A small but vocal camp of critics denies that international trade was and is a privately governed arena of economic significance (see, for instance, S. Shenoy, "Globalisation and the Law"). According to it, international trade was and is no more "stateless" than domestic trade. These critics dispute analyses, such as my own, that depict international trade as the result of private institutions rather than the providence of governments. Their most common objections are as follows:

1. International trade was small until quite recently, suggesting the unimportance of the medieval Law Merchant. 2. Private arbitration always takes place in the "shadow of the state." Historically, international commercial contracts were enforced by various state courts, and today private arbitral decisions are formally enforced by national governments. 3. The lex mercatoria is a "myth." The Law Merchant plays a non-existent, if not minimal role in modern international commercial dispute resolution.

My goal here is to set the record straight regarding these accusations in as short a space as possible. Fortunately, since they are so wildly at odds with reality, only a bit of evidence is required to show they are wrong. My arguments are not new. Except for the handful of Law Merchant deniers, they are well acknowledged by both economic and legal scholars, and have been documented in numerous other places (see, for instance, Benson 1989; Berman 1983; de Roover 1963; Greif et al. 1994; Jones 1960; Leeson 2006; Lopez 1976; Milgrom et al. 1990; Trakman 1983).


After the Roman Empire fell, commercial activity in Europe came to a standstill. Agricultural improvements in the 11th century, however, led to increased agricultural production, which in turn sustained a larger population. The growing population increasingly migrated to urban areas. In these cities a new class of merchants was born.

Merchants throughout Europe were separated by language, distance, and local law. To facilitate trade and interaction a common set of commercial "rules" was needed. Out of this need emerged what has subsequently been termed the lex mercatoria, or Law Merchant. At its beginning the Law Merchant was a purely informal body of law. It developed out of merchants' international commercial customs and shared legal notions. Roman law (the ius gentium) provided many of these notions, which merchants modified to meet their special needs.

These rules were privately established, adjudicated, and enforced (for more on this, see below). In the 11th century there were no state-made laws that governed the activities of international commerce. This is a significant reason why the Law Merchant developed in the first place.

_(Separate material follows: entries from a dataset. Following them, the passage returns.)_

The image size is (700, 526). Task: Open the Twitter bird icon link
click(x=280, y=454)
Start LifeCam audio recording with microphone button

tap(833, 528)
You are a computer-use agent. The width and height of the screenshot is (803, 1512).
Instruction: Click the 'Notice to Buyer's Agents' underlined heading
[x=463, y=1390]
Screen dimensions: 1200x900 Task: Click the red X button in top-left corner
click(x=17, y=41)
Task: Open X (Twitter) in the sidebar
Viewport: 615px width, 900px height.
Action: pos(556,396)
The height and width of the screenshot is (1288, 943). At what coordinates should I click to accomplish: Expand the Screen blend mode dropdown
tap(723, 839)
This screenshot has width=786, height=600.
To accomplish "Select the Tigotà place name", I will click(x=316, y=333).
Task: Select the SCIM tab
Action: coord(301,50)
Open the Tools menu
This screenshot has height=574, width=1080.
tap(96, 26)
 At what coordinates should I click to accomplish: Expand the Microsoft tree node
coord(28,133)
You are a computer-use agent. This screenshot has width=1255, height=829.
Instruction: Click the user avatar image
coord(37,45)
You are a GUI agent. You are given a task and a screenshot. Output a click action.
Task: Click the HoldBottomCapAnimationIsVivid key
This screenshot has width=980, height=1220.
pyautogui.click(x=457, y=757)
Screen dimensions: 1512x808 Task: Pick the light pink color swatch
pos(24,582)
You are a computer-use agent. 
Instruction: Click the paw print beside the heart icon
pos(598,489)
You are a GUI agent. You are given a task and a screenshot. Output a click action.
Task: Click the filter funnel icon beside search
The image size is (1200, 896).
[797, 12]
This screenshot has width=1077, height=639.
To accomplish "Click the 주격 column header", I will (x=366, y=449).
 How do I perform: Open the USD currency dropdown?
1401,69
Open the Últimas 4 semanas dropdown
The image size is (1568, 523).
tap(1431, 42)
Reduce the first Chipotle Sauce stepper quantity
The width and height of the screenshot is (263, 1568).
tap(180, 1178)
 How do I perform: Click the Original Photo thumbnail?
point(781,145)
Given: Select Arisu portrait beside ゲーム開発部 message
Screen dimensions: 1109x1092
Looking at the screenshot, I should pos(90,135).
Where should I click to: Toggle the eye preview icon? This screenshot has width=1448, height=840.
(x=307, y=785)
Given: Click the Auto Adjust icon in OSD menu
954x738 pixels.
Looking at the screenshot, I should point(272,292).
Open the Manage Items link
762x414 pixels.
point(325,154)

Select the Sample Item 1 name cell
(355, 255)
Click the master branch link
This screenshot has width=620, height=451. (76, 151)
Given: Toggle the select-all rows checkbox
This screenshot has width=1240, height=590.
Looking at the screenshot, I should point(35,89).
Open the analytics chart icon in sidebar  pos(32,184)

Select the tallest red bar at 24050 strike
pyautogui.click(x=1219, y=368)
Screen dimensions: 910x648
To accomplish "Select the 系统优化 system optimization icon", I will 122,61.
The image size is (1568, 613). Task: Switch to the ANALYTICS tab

Had it not been for the private evolution of the Law Merchant, mankind may have very well remained trapped in the Dark Ages. The Law Merchant was indispensable to the Commercial Revolution, which would have been impossible without the lex mercatoria's development. In addition to providing rules for international commerce, the Law Merchant gave birth to negotiable credit instruments, such as promissory notes and bills of exchange, which are critical to modern trade. Before the 12th century these credit devices were non-existent.

As Law Merchant naysayers are fond of pointing out, in the last century or so international trade skyrocketed. Traders from the United States were relatively late entrants to this commerce. The general irrelevance of both these facts for the importance of pre-modern European exchange requires little comment. It certainly does not follow from them that until the 19th century international trade or the Law Merchant was unimportant. On the contrary, medieval international commerce, made possible by the Law Merchant, was the impetus for the Western world's promotion from subsistence to an exchange economy.


When the Law Merchant first emerged it relied entirely on private adjudication and enforcement for its "force." A great deal of early international trade occurred at various fairs sponsored by "governments" throughout Europe. At these fairs local authorities performed regular activities, such as preventing violence. They did not, however, typically adjudicate disputes between international traders. Nor did they (or could they) formally enforce the privately agreed upon terms of commercial contracts that trading parties entered into.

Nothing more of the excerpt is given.